*The task*
The line containing "The image size is (1157, 595)." marks the end, so write out exactly every line from the top of the entries below through that one.

*Data to examine*
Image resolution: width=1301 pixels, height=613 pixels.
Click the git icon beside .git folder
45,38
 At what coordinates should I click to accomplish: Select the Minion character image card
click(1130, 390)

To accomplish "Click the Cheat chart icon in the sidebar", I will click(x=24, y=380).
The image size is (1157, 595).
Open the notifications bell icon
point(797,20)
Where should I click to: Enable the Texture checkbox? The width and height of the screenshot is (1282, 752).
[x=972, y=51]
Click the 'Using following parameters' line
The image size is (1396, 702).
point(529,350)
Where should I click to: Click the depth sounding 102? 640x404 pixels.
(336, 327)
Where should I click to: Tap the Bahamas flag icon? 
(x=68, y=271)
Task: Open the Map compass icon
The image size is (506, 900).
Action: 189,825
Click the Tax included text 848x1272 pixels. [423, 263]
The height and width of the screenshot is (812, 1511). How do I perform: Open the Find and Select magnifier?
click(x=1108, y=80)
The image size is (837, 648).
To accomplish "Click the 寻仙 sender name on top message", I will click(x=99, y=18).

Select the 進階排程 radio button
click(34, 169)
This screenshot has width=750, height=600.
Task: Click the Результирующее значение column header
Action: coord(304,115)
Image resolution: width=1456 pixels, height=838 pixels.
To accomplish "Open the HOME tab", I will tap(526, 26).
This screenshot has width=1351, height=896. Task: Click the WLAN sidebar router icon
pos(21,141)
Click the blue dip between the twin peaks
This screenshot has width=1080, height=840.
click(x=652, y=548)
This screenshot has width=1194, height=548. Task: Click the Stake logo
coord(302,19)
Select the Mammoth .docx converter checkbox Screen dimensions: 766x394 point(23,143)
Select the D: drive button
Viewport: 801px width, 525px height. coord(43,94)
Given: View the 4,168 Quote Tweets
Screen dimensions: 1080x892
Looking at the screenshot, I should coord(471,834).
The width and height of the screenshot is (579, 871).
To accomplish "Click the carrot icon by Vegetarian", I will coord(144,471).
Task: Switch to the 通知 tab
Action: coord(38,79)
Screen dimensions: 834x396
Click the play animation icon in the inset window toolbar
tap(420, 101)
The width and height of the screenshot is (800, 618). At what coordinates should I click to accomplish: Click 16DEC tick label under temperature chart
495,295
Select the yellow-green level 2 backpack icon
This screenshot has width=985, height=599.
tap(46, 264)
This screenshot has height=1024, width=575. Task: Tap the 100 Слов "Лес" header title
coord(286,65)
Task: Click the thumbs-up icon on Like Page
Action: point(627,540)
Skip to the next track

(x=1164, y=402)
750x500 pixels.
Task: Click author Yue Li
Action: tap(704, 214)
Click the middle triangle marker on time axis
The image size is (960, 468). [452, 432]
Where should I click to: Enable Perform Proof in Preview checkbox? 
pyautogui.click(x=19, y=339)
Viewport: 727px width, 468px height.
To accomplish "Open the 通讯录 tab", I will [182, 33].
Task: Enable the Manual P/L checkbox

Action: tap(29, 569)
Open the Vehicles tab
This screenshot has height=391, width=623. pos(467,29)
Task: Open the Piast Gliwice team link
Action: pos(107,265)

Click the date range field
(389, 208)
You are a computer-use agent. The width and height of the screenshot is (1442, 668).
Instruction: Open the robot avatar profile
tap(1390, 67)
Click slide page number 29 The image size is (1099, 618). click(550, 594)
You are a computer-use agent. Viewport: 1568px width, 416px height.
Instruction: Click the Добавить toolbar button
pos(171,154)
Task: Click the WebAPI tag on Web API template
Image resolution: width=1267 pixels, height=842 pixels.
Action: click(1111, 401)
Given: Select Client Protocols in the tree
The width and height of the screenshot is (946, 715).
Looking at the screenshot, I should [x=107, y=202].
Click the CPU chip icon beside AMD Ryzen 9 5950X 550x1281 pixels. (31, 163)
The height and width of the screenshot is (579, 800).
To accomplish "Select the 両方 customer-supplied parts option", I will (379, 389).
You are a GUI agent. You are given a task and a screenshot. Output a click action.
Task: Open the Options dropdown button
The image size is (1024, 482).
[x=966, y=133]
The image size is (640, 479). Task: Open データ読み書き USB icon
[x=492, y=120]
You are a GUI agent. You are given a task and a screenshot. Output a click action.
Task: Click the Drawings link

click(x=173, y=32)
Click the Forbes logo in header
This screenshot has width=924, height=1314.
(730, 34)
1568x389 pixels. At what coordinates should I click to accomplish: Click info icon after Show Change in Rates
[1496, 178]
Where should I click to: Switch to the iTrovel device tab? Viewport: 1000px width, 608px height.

*Exercise answer*
Image resolution: width=1301 pixels, height=613 pixels.
Click the git icon beside .git folder
45,38
 At what coordinates should I click to accomplish: Select the Minion character image card
click(1130, 390)

To accomplish "Click the Cheat chart icon in the sidebar", I will click(x=24, y=380).
The image size is (1157, 595).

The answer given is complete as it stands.